Послышался резкий, отрывистый звук выстрела, который эхом отозвался в лесу. Элиз натянула поводья, вглядываясь туда, откуда донесся выстрел, а конь, нервничая, заплясал на месте. Выстрелить мог кто угодно: охотник или хозяин фермы, у которого лиса и горностаи таскали цыплят. Это мог быть сигнальный выстрел, призывающий крестьянина срочно вернуться домой. Недалеко от этих мест находилось имение Дусе. Господин Дусе перед тем, как покинуть Францию и обосноваться в Луизиане, был резчиком по дереву и изготовлял клише для печатания книг. Он тоже имел обыкновение делать по утрам несколько выстрелов, чтобы отточить свое мастерство стрелка и не потерять форму.
Однако выстрелы повторялись, и сразу же вслед за этим вдалеке послышались крики. Так могли кричать либо от ужаса, либо от возбуждения. Прислушиваясь к этим крикам, которые, казалось, доносились отовсюду, Элиз с широко раскрытыми от жуткого страха глазами поворачивалась в своем дамском седле то в одну, то в другую сторону. Наконец она подстегнула коня, приняв решение ехать вперед.
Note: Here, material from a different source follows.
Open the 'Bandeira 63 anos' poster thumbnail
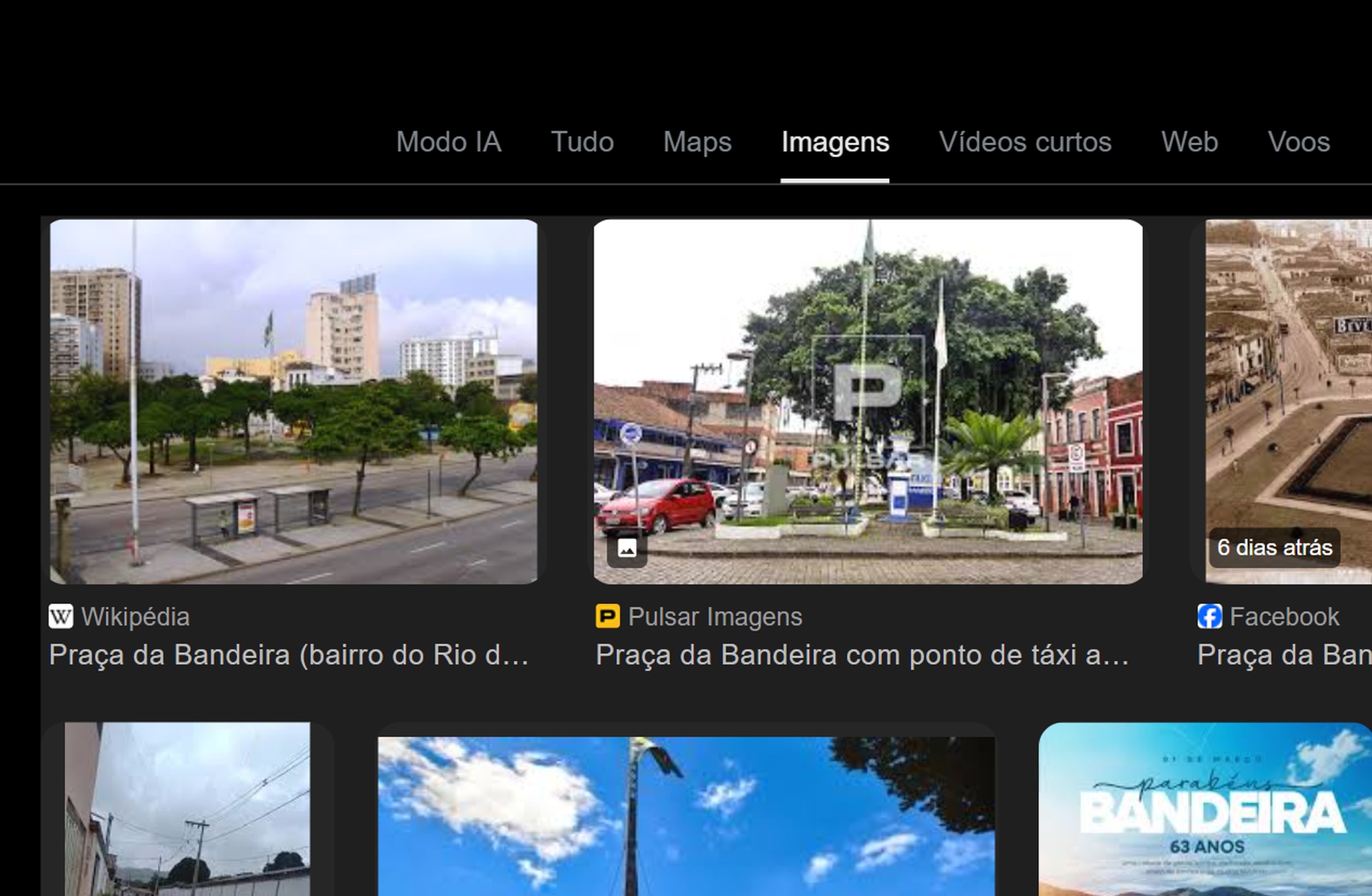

Показались земельные угодья Дусе и их фермерский дом, над трубой которого клубился голубой дымок. Все вокруг казалось умиротворенным, ничто не предвещало беды. Но так было лишь на первый взгляд. Подъехав ближе, Элиз увидела месье Дусе, распластанного на ступеньках высокого крыльца. Его сторожевая собака лежала рядом с ним в луже крови. Из окон дома валил густой дым. Посмотрев в сторону парадной двери, Элиз увидела двух индейцев, нагруженных тюками с одеждой и мешками с едой. У одного из них к спине был привязан огромный окорок. Следом за ними шел еще один индеец, толкавший впереди себя громко кричащую женщину, по лицу которой струилась кровь. Под мышкой он держал извивающегося и плачущего мальчугана в пижаме. Это были дочь и шестилетний внук мадам Дусе.
Это зрелище настолько потрясло Элиз, что она еще какое-то время, словно во сне, двигалась к дому Дусе. Затем, судорожно вдохнув воздух, она развернула коня и пустила его в галоп. Сзади доносились вопли, но она не оборачивалась. Пригнув голову и держась за шею коня, она скакала к своему дому. Элиз почти не опасалась возможной погони. Вряд ли индейцы станут преследовать ее: ведь они нагружены награбленным добром и с ними пленные. Кроме того, они пешие, тогда как она на коне. Единственной ее мыслью была забота об оставленной ферме, в которую она вложила огромный труд и которая теперь благодаря ее стараниям процветала.
Теперь всему этому угрожала опасность. Их предупреждали, и тем не менее они были застигнуты врасплох. Нападение, в возможность, которого не поверили, совершилось. Все было обставлено очень хитро, с использованием льстивых речей и обещаний снабдить мясом на всю зиму для того, чтобы заполучить у французов оружие.